Appeals from parents to keep their Grade 6 and 7 students enrolled at Silver Creek Elementary have been rejected by the school board.

When Silver Creek Elementary  narrowly escaped closure last May, school trustees told parents to help expand the school’s student population in order to keep the rural school viable in the future.

The school’s population did increase by at least 18 students as of Sept. 15, and it appears a few more students have attempted to register since that time. This left the school district in a conundrum.

Silver Creek school now exceeded capacity for its current two full-time teachers, but was deemed by board staff to be too small to justify adding another teacher. The solution from the school district was to require the transfer of the six Grade 6 and 7 students to Shuswap Middle School.

Some parents felt betrayed that after being encouraged to help increase the student population, they ended up seeing their children forced to take hour-long bus rides away from their neighbourhood school. Three of the parents appealed the school district’s decision to the board of trustees, but parents were informed in a letter Thursday the appeal was rejected by the board and the students will not be permitted to attend Silver Creek.

“If we had put another teacher in, the pupil-to-teacher ratio would have been very low compared to other places in the district. We’ve got to be equitable to all the students across the district,” says Bobbi Johnson, school board chair.

Silver Creek parents were especially concerned because their school receives special funding of $157,000 to help supplement the cost of small schools.

“This baffles me,” says Kristie Clark, whose son is one of the Grade 6 students being shifted. “Obviously the government feels that rural schools need more financial support, but our district has decided to use those funds to support urban schools.”

Johnson says funds received from the ministry of education are pooled into a general fund to support all the schools in the district.

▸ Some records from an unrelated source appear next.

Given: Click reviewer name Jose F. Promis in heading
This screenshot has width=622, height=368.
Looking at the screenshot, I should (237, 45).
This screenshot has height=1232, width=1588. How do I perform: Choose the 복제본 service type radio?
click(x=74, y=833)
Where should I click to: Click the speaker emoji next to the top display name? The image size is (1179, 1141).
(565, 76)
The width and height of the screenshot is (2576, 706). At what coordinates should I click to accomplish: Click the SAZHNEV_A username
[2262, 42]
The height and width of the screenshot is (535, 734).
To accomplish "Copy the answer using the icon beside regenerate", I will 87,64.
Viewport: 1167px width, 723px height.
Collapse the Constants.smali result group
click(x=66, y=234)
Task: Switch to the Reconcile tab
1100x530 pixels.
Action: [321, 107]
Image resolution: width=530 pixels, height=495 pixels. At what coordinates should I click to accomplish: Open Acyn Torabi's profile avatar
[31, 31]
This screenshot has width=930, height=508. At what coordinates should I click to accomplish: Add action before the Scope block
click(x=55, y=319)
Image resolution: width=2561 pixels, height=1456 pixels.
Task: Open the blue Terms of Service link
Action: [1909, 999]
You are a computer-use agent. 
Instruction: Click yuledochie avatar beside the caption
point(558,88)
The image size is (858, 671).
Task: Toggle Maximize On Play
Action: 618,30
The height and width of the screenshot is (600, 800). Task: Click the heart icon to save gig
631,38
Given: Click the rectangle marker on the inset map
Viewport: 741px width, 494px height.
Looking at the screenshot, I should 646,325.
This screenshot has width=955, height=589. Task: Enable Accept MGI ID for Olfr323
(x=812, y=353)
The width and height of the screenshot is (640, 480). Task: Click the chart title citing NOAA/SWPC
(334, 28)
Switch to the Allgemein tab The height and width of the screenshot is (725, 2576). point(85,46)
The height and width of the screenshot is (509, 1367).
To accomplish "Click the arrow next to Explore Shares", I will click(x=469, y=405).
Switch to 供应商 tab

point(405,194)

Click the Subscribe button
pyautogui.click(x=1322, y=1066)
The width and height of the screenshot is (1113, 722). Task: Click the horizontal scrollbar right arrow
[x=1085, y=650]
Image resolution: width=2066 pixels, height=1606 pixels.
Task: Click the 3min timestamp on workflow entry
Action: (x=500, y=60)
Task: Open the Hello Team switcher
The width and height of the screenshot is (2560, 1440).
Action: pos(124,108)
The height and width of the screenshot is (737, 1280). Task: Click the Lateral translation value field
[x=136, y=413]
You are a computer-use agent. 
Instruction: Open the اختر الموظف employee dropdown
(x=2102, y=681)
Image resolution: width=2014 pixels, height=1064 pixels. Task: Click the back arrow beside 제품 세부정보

“Budgets are not allocated to schools strictly based on amounts generated by the individual school. This has never been a practice in our district,” she wrote in a letter to parents.

Johnson says while the transfer of students to accommodate enrolment is difficult, it is not uncommon.

“The district has to move kids all the time if enrolment exceeds capacity. This is not a unique case.”

Parents says the move will have a detrimental effect on their kids, not only due to an extended bus ride, but also because the students are used to a smaller school.

Ann and Robert Craik, who are raising their granddaughter in Silver Creek, says she used to be a confident student leader. Now, she has become apprehensive, timid and reluctant to speak in class.

“I sat at the meeting (in May) where promises were made. Where we were told to grow the school. Now I’m devastated those promises were broken,” says Ann.